PSORT - PSORT
PSORT bir biyoinformatik tahmin için kullanılan araç protein lokalizasyonu siteler hücreler.[1][2] Alır bilgi bir amino asit dizisi ve köken taksonu (ör. Gram negatif bakteriler ) girdi olarak. Daha sonra, bilinen protein sınıflandırma sinyallerinin çeşitli dizi özellikleri için saklanan kuralları uygulayarak girdi dizisini analiz eder. Son olarak, girdi proteininin her aday sitede yerelleştirilme olasılığını ek bilgilerle birlikte bildirir.
Bu aracı kullanan araştırmacılar, bir dereceye kadar bir nedenden ötürü, bir hücrede bir proteinin en çok nerede lokalize olacağını tahmin edebilirler. Bunun nedeni, proteinlerin, algılayan hücre mekanizmaları tarafından yerelleştirilmesidir. sinyal peptidi diziler (posta adresine benzer) ve proteini uygun konuma taşır. Sinyal peptidi genellikle hedefe ulaşıldıktan sonra bölünür. PSORT, bir giriş dizisinin bir lokalizasyona neden olma olasılığı en yüksek olanı analiz etmek ve tahmin etmek için bilinen sinyal peptit dizilerini kullanır.
Protein lokalizasyonu önemlidir çünkü bir proteinin sahip olabileceği önerilen bir rolü destekler. Örneğin, katalaz enzimlerinin (peroksidi suya ve oksijene dönüştüren proteinler) bir peroksizoma lokalize olması beklenmelidir çünkü bu, yüksek peroksit aktivitesine sahip bir alandır.
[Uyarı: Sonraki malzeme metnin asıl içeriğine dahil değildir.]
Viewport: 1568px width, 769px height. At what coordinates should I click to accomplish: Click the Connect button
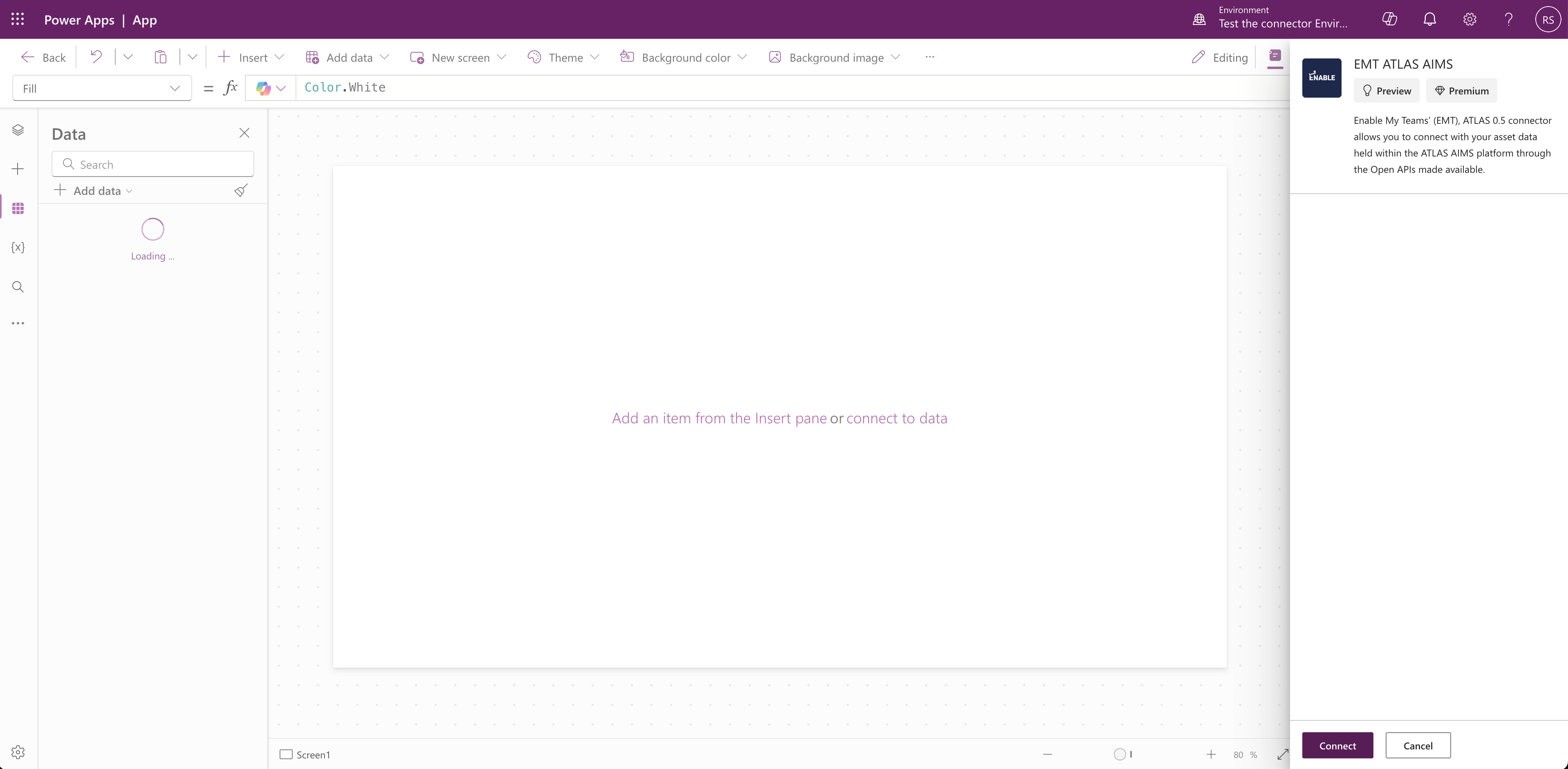(x=1337, y=745)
Bir sinyal peptid dizisini ve görsel lokalizasyonu analiz ederek GFP ifade, bu rol için güçlü kanıtlar elde edilir.
Program Dr. Kenta Nakai -den Tıp Bilimleri Enstitüsünde İnsan Genom Merkezi, Tokyo Üniversitesi Japonya ve tüm kullanıcılar için ücretsizdir.
Dış referans
Referanslar
- ^ Nakai K, Horton P (Ocak 1999). "PSORT: proteinlerdeki sinyalleri ayırmak ve hücre altı lokalizasyonunu tahmin etmek için bir program". Trends Biochem. Sci. 24 (1): 34–6. doi:10.1016 / S0968-0004 (98) 01336-X. PMID 10087920.
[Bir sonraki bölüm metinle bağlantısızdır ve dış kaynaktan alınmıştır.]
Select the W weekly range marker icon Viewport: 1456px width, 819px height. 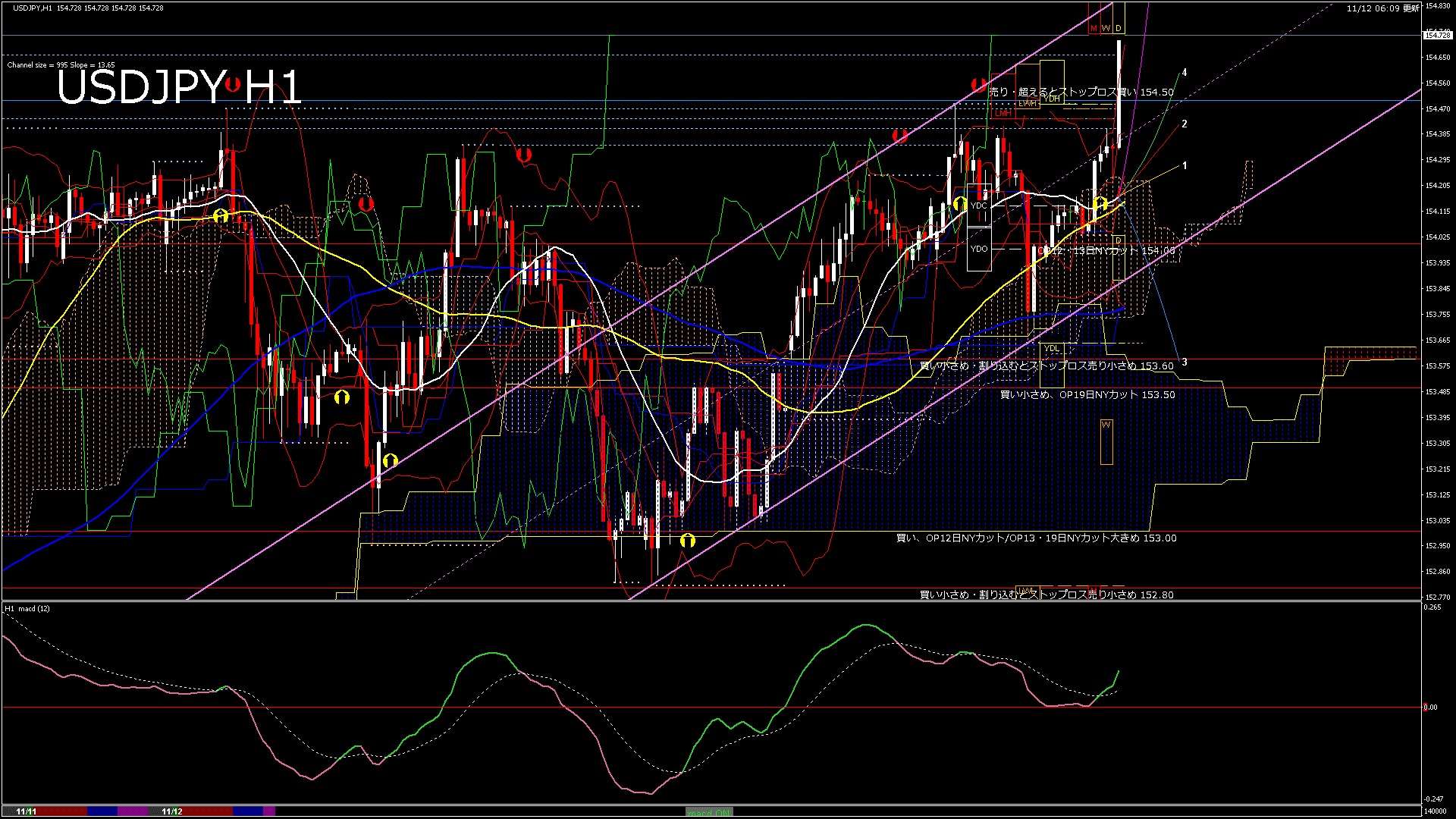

- ^ Gardy JL, Spencer C, Wang K, ve diğerleri. (Temmuz 2003). "PSORT-B: Gram-negatif bakteriler için protein alt hücresel lokalizasyon tahminini iyileştirme". Nükleik Asitler Res. 31 (13): 3613–7. doi:10.1093 / nar / gkg602. PMC 169008. PMID 12824378.